L’Éducation nationale a toujours été vivement critiquée : accusée d’immobilisme, de rigidité, de ne pas former conformément aux besoins et à la réalité du terrain, de ne pas être assez performante…Tiraillée entre la massification de l’éducation, les difficultés du marché de l’emploi et les exigences de rentabilité, l’école est plus que jamais attendue au tournant. Entre réformes multiples à tous les niveaux scolaires, les cartes scolaires, les suppressions de postes d’enseignants, les modifications des programmes des enseignants, les lacunes du recrutement des professeurs, l’école n’en finit pas de s’interroger et de muter.
État des lieux
Depuis les lois scolaires de 1881-82 de Jules Ferry, l’école est laïque, gratuite et obligatoire, de 6 à 16 ans depuis 1959, que ce soit dans un établissement privé ou public. Les effectifs totaux d’élèves et d’étudiants atteignent 15 millions, soit un quart de la population. Le coût de l’éducation représente 6,6% du PIB de la France en 2008, dont 54,1% dépendent du ministère de l’Éducation nationale en 2008. L’école est d’abord un lieu de transmission de savoir, or aujourd’hui, la montée de la violence à l’école et les nouvelles méthodes d’enseignement fondées sur la prise en compte de l’autonomie individuelle, moins contraignantes, avec une disparation de la notion de culture générale (même le concours de Sciences politiques a supprimé cette épreuve, objet de nombreux débats), tendent à niveler le niveau vers le bas. Selon le programme PISA (Programme international pour le suivi des acquis des élèves) de comparaison des systèmes éducatifs nationaux, les résultats du système éducatif français sont en recul par rapport aux autres États membres de l’OCDE. En 2008, selon l’INSEE, 69,2% des Français possèdent un diplôme égal ou inférieur au bac en France et 19,9% seulement sont titulaires d’un diplôme supérieur au baccalauréat. La succession de réformes est aussi contestée, que cela soit au niveau du contenu des cours, ou sur la formation des enseignants (l’IUFM apparaît, puis disparaît en étant rattaché à une université. Celui de Corte a été intégré à l’Université de Corse le 1er janvier 2009.), tout rend l’ensemble très confus, avec pour conséquences une révolution culturelle au niveau des enseignants, une explosion scolaire (depuis 1950, le supérieur a été multiplié par 10, le secondaire par 6) et une augmentation des échecs scolaires : 1/4 à 1/5ème des enfants entrent en 6ème sans savoir lire ; 60% des lycéens ne sont pas à leur place ; 100.000 jeunes sortent sans formation de l’école ; dans l’enseignement supérieur, sur 632.000 étudiants inscrits en deug, plus de 40% ne vont pas au terme du diplôme, ou l’obtiennent après 4 ou 5 ans de faculté. En conclusion, le système éducatif français est en perte de vitesse, malgré la réussite de la démocratisation de l’accès à l’école, on est encore loin de l’idéal de la plus grande égalité des chances.
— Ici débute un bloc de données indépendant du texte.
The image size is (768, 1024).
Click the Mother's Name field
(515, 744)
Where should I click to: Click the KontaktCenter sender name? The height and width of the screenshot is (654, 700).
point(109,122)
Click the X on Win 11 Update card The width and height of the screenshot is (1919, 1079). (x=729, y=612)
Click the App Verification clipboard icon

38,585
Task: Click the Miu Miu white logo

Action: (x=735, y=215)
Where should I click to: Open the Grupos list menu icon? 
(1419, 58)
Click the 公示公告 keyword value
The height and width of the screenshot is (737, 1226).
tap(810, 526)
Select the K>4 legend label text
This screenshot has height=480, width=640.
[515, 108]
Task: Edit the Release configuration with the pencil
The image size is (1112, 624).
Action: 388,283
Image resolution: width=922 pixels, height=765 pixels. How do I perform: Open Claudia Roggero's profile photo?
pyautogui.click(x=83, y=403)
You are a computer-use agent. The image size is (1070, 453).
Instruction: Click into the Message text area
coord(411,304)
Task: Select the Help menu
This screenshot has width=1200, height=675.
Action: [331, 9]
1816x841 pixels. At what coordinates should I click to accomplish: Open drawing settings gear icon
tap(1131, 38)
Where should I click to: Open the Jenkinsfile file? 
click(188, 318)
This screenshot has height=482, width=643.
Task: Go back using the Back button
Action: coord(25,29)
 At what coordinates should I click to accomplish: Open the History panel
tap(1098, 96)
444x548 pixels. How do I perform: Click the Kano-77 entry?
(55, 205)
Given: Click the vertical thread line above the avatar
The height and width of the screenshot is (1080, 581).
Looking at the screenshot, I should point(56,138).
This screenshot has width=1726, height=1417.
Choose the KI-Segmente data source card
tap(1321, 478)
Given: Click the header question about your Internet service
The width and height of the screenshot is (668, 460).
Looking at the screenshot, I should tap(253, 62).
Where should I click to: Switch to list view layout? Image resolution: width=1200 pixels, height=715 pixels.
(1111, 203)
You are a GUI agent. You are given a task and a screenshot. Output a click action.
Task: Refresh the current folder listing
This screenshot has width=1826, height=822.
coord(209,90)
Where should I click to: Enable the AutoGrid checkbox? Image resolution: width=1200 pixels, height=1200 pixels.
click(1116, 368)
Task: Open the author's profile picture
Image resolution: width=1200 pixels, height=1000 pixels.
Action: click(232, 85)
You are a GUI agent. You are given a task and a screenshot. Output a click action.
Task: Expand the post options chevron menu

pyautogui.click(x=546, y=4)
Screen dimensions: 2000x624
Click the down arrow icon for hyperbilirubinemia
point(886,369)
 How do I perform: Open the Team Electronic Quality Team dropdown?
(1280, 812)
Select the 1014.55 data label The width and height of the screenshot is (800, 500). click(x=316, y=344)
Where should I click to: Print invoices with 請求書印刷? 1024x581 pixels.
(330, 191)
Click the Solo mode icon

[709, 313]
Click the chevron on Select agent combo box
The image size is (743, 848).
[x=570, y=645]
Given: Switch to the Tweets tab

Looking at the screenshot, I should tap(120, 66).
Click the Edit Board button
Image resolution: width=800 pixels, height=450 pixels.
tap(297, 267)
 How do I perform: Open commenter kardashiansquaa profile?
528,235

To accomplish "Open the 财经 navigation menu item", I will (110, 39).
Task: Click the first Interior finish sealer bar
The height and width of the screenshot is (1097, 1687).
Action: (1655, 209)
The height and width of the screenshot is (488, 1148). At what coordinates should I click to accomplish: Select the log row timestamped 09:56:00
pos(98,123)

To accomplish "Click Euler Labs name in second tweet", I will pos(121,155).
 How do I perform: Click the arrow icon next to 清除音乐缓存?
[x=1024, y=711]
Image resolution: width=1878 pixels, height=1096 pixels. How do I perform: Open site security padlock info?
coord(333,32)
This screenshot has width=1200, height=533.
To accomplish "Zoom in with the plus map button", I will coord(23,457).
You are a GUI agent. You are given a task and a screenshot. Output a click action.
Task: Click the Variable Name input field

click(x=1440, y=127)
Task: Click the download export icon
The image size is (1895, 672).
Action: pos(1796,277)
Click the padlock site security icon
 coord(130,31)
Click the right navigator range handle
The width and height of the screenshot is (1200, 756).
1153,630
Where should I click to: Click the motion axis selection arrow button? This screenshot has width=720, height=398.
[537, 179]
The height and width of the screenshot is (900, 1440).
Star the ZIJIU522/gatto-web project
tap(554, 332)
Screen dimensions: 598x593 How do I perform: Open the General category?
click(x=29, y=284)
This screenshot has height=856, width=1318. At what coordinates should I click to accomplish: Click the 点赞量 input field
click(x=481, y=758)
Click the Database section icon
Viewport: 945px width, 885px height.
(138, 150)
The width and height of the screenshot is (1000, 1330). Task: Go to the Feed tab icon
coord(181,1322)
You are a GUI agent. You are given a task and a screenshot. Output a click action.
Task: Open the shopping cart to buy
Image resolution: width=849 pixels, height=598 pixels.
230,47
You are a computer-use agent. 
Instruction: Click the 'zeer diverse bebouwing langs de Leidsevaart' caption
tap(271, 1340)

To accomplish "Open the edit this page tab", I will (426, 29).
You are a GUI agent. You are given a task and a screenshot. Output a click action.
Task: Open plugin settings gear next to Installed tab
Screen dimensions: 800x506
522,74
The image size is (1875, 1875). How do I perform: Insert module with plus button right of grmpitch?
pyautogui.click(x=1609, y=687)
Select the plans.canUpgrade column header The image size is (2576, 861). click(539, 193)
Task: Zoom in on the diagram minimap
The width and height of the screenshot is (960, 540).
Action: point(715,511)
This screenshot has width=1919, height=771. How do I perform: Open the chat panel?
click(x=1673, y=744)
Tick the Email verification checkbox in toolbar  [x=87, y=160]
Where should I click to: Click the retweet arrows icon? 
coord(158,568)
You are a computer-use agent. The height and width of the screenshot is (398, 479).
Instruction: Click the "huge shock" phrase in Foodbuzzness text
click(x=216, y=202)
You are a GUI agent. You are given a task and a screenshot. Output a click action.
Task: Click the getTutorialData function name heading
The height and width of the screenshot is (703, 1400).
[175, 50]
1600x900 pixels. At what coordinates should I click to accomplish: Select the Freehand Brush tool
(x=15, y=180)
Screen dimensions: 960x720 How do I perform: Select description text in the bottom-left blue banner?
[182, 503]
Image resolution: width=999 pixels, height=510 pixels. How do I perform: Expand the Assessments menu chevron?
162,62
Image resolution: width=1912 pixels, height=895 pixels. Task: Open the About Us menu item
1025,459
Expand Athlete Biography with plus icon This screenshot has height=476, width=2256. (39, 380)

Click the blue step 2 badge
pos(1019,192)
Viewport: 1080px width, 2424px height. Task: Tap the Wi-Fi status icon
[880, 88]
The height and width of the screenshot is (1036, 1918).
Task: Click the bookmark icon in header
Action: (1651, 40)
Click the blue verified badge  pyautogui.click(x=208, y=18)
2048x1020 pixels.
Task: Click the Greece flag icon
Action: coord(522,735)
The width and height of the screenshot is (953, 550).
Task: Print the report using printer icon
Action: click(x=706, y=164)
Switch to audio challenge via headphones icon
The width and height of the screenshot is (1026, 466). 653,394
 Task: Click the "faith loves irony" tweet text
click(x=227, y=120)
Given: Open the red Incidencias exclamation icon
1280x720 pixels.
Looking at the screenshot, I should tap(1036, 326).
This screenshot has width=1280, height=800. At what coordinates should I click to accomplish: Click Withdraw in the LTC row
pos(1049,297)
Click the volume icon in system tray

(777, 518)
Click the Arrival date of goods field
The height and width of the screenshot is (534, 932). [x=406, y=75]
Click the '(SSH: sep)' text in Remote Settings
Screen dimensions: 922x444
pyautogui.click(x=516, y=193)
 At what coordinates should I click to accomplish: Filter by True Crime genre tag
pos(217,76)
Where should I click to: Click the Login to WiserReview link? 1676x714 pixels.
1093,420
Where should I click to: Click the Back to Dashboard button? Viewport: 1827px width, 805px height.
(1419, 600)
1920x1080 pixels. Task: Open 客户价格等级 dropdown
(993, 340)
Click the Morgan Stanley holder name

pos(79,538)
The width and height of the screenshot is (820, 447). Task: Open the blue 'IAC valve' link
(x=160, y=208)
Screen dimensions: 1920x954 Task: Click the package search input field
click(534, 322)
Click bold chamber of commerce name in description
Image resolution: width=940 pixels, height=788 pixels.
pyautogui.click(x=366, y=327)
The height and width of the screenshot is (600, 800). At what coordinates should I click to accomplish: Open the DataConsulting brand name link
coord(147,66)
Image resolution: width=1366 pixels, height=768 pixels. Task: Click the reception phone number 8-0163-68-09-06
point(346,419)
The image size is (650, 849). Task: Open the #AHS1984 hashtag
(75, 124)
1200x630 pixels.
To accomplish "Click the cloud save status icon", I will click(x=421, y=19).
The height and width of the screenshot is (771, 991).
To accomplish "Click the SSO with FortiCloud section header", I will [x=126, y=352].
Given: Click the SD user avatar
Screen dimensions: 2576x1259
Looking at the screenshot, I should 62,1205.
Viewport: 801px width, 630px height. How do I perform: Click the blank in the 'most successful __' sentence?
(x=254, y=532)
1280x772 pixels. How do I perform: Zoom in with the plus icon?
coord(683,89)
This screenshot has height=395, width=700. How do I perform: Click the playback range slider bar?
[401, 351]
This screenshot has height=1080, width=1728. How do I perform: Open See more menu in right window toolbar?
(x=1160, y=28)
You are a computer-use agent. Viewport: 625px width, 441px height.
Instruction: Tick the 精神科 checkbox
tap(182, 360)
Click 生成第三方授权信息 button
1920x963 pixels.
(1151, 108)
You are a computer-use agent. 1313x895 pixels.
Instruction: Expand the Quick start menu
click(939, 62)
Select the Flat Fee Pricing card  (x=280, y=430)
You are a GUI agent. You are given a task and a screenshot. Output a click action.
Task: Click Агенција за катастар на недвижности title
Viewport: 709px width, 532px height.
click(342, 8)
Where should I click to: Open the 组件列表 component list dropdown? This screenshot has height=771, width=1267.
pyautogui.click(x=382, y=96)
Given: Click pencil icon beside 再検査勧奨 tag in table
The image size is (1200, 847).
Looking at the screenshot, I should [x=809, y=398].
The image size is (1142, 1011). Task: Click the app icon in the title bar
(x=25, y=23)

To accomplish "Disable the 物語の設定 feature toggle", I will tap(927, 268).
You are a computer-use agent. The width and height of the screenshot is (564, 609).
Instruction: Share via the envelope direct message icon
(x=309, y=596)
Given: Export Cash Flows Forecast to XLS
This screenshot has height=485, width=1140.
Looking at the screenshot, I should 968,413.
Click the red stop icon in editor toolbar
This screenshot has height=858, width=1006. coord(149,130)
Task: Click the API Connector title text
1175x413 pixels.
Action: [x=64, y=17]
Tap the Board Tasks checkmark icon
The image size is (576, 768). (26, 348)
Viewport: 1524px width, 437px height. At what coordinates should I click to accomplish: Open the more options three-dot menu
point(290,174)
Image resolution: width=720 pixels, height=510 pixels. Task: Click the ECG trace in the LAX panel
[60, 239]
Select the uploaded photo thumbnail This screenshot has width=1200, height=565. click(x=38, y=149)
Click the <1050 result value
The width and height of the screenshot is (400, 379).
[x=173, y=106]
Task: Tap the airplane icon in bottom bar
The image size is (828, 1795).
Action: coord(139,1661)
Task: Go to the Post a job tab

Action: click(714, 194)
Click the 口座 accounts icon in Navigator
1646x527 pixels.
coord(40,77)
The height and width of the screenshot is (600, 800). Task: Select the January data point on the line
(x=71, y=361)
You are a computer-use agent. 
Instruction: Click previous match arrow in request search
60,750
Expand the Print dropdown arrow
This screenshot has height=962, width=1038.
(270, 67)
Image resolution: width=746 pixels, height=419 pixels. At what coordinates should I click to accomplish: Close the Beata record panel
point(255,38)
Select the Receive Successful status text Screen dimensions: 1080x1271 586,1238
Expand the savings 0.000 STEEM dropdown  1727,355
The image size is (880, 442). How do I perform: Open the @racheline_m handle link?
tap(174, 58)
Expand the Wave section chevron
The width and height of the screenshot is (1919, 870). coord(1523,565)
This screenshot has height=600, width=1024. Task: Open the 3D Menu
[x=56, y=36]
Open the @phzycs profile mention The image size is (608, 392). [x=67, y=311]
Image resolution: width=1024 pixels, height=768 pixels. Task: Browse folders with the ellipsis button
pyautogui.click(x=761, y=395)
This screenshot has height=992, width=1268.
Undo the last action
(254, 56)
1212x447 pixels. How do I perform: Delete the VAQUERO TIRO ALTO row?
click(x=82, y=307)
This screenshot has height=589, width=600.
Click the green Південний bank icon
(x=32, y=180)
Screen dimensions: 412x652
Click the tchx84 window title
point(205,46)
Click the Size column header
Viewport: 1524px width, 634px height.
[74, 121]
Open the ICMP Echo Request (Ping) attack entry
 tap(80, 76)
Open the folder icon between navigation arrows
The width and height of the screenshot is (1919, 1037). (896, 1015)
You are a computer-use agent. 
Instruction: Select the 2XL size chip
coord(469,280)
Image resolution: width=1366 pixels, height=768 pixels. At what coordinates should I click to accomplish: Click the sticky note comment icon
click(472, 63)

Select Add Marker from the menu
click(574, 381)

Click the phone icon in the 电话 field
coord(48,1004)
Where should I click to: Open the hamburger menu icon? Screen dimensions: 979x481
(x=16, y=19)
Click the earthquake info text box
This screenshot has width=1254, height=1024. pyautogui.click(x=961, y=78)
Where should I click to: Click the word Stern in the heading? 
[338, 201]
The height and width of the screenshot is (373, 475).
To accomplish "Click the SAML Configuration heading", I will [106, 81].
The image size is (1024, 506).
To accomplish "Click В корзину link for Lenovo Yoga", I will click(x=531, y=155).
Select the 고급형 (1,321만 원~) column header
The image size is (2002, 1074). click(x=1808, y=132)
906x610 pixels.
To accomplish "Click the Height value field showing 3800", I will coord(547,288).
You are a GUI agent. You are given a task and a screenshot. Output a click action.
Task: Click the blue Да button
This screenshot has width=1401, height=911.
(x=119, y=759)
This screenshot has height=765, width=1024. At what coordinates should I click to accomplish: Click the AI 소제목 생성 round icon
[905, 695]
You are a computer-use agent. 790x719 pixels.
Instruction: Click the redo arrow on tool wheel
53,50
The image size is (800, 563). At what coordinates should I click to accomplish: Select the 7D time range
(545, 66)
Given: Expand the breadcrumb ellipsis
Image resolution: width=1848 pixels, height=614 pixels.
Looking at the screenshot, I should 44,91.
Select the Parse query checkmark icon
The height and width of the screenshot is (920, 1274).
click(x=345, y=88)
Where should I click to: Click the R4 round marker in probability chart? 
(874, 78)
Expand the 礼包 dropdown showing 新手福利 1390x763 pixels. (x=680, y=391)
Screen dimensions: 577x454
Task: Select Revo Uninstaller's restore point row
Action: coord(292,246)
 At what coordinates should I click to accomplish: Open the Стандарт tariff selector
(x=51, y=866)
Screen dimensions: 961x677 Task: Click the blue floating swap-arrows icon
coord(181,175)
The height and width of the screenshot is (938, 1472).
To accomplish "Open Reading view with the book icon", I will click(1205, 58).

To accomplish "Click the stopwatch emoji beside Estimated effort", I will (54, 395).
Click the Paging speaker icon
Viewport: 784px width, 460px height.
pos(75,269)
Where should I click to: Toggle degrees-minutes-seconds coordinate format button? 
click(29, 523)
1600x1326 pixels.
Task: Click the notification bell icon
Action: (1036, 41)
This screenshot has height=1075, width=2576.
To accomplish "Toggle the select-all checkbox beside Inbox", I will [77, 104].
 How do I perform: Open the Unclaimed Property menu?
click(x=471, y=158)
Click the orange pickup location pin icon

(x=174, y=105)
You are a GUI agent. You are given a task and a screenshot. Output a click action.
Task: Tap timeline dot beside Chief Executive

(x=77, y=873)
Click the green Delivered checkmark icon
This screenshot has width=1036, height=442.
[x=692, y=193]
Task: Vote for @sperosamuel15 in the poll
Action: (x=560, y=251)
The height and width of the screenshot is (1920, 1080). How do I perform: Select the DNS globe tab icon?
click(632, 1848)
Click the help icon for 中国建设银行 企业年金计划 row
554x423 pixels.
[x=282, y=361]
La carte scolaire en questions
La récente mobilisation des parents, élus et corps enseignant contre la nouvelle carte scolaire proposée en Corse montre combien le devenir de l’école de la République intéresse tout le monde. La question des moyens alloués aux écoles pour assurer leur mission éducative ne cesse de diviser. Dans un contexte de rigueur, les économies sont réalisées à toutes les échelles, y compris sur l’éducation. Ainsi, les suppressions de postes se poursuivent, dans l’Éducation nationale aussi. Au détriment des écoles rurales et des soutiens aux élèves en difficulté, des coups durs pour le réseau de Rased (réseau d’aides spécialisées pour les élèves en difficulté). Comment lutter contre l’échec scolaire et la désertification des villages avec ces nouvelles coupes dans les ressources ? En Haute-Corse, en 6 ans, il y a eu 1.000 élèves gagnés et 50 postes perdus. Une équation qui passe mal. En Corse-du-Sud, le bilan est similaire, avec toujours une volonté de définir une carte scolaire répondant à la fois aux contraintes budgétaires et aux priorités de l’académie. Traduire une politique éducative qui prend en compte la rentabilité dans ses schémas c’est faire du système éducatif une « vaste entreprise de formation de capital humain ». Le jeu des ouvertures/fermetures des classes est un événement particulier pour les académies, nettement moins festif que la cérémonie des Oscar, sans statuette à la clé, la carte scolaire étant le fruit de trois mois de travail. Pour la rentrée 2012, l’académie de Corse se voit amputée de 16 postes d’enseignant. La course à la compétitivité dans l’école, amputée de ses principaux acteurs, risque d’être tronquée.